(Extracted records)
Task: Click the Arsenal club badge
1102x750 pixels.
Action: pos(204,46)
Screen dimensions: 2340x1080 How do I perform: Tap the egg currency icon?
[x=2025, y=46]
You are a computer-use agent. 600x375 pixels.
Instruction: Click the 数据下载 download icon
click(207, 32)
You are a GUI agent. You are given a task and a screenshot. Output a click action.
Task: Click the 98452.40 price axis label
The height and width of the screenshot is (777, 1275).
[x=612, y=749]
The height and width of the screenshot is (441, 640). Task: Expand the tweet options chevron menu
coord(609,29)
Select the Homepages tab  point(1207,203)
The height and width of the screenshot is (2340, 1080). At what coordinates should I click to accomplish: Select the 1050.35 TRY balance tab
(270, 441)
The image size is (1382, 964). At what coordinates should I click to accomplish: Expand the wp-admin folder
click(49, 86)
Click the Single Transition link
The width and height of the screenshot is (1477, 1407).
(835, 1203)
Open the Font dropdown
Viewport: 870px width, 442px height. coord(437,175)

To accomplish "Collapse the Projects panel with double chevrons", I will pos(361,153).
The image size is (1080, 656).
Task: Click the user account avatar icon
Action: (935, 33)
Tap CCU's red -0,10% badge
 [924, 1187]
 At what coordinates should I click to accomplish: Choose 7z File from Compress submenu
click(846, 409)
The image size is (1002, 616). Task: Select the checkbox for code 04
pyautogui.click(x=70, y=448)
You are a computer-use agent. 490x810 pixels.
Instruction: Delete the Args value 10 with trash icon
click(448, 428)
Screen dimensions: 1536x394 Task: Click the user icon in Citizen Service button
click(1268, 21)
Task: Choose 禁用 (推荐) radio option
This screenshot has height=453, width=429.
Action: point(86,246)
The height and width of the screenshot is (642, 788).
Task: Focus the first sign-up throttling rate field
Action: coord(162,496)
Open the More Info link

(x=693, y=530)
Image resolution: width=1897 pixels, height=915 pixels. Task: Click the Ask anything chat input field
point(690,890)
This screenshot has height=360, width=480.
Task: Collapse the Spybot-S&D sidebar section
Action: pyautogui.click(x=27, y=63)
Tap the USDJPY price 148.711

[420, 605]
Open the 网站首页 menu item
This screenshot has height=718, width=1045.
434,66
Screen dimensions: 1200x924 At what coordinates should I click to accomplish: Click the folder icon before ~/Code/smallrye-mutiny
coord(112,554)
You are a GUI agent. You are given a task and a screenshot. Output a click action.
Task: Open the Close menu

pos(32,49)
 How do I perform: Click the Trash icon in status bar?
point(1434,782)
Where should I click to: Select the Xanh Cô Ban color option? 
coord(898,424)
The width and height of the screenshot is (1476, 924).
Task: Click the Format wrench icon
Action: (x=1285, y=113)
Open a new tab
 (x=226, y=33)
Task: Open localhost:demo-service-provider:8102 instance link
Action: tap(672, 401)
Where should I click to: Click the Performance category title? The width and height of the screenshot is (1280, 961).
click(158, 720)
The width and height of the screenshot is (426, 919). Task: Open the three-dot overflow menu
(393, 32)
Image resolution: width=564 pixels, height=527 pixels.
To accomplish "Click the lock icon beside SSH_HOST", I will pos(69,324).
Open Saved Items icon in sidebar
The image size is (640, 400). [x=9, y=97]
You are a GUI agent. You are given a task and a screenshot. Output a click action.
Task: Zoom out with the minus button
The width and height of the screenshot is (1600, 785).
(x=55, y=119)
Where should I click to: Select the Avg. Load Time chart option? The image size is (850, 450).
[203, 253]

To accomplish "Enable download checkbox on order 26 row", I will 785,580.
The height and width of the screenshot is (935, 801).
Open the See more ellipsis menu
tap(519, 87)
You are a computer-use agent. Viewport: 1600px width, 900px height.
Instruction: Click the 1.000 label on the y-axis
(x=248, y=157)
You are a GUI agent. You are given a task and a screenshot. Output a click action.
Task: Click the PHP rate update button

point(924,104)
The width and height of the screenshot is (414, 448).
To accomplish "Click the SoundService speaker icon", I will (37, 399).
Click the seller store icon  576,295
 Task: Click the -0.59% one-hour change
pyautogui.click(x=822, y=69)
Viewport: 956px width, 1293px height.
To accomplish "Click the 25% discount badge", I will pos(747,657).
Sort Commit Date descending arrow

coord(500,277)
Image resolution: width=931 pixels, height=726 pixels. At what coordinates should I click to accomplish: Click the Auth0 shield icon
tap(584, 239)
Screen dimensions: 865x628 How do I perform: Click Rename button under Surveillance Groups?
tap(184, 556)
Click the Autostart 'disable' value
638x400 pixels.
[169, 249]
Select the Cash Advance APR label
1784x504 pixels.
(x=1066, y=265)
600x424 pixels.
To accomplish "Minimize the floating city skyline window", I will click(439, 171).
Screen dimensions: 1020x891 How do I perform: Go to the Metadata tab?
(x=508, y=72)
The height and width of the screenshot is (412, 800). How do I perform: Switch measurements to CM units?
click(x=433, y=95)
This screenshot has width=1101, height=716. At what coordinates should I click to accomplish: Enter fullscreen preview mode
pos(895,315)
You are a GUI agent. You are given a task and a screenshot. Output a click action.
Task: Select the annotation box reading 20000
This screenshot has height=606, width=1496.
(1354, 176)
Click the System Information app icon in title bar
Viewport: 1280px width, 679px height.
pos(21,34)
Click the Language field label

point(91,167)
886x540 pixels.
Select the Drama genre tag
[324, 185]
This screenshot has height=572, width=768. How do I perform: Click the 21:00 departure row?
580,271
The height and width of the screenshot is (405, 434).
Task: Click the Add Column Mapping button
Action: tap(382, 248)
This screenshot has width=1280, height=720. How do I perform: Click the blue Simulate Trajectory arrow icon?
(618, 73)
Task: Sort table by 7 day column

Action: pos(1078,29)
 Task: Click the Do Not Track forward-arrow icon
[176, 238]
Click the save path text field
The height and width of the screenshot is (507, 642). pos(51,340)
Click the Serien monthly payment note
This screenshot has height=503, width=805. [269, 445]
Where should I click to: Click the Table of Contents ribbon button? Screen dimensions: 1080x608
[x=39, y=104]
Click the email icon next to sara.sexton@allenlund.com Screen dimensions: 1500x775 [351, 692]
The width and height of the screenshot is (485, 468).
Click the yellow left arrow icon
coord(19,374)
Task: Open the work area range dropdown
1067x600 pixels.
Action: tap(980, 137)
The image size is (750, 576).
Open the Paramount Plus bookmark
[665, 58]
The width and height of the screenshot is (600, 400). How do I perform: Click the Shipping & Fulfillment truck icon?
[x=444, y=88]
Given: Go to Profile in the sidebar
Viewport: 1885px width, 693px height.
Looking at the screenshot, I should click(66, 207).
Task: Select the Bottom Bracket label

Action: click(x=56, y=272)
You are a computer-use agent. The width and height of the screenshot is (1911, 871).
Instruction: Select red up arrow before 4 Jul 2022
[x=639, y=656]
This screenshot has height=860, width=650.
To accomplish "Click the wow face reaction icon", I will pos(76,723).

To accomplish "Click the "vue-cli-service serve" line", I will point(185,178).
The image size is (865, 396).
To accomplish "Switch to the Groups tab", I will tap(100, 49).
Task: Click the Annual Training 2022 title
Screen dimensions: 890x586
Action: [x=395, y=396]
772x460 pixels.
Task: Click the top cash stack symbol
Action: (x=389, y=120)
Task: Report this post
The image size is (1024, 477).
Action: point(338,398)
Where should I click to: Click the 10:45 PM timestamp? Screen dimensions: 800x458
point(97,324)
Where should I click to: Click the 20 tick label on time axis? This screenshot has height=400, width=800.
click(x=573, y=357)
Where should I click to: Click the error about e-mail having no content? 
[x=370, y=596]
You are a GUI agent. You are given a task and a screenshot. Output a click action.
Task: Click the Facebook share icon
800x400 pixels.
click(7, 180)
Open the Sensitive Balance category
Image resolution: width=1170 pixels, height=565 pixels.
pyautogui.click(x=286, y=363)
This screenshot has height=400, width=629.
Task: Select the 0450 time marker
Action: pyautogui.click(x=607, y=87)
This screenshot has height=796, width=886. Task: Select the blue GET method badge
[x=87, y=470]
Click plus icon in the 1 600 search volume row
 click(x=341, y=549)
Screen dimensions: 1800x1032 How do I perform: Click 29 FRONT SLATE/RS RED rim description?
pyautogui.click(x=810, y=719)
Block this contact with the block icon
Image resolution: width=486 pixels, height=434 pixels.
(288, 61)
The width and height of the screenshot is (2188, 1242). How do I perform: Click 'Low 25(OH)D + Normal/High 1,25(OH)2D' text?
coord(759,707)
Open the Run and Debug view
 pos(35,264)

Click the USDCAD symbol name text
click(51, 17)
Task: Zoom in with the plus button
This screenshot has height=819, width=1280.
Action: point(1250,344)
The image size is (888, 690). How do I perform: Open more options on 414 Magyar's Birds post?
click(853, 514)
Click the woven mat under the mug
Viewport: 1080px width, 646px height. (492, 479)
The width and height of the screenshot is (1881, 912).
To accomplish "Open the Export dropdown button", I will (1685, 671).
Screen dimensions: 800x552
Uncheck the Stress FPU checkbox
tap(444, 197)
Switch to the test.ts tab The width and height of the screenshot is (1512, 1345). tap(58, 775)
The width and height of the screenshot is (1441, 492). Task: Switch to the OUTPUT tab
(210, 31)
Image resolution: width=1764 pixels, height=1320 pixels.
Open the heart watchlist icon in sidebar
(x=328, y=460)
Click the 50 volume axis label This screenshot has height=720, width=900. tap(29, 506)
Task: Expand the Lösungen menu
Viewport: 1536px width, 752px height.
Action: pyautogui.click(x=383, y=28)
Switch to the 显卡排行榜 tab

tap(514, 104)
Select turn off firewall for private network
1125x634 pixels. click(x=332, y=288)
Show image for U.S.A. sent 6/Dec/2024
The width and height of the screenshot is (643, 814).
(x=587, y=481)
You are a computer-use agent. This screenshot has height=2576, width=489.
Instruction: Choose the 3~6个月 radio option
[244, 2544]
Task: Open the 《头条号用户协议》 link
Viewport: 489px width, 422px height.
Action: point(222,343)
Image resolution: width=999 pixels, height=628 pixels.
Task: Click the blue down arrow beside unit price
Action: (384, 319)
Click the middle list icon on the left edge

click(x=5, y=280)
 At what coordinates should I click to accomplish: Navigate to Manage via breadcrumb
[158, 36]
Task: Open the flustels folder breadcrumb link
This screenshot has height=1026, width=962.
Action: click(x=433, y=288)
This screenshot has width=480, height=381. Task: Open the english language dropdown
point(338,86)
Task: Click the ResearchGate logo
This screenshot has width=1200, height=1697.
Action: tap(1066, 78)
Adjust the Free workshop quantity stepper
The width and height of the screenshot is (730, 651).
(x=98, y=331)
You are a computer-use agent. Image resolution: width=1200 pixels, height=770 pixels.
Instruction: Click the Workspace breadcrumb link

**Your goal:** Retype the records above from the very first line down to the line with "Select the Homepages", keeping both of those lines. Include nothing beyond them.

**Written reply:**
Task: Click the Arsenal club badge
1102x750 pixels.
Action: pos(204,46)
Screen dimensions: 2340x1080 How do I perform: Tap the egg currency icon?
[x=2025, y=46]
You are a computer-use agent. 600x375 pixels.
Instruction: Click the 数据下载 download icon
click(207, 32)
You are a GUI agent. You are given a task and a screenshot. Output a click action.
Task: Click the 98452.40 price axis label
The height and width of the screenshot is (777, 1275).
[x=612, y=749]
The height and width of the screenshot is (441, 640). Task: Expand the tweet options chevron menu
coord(609,29)
Select the Homepages tab  point(1207,203)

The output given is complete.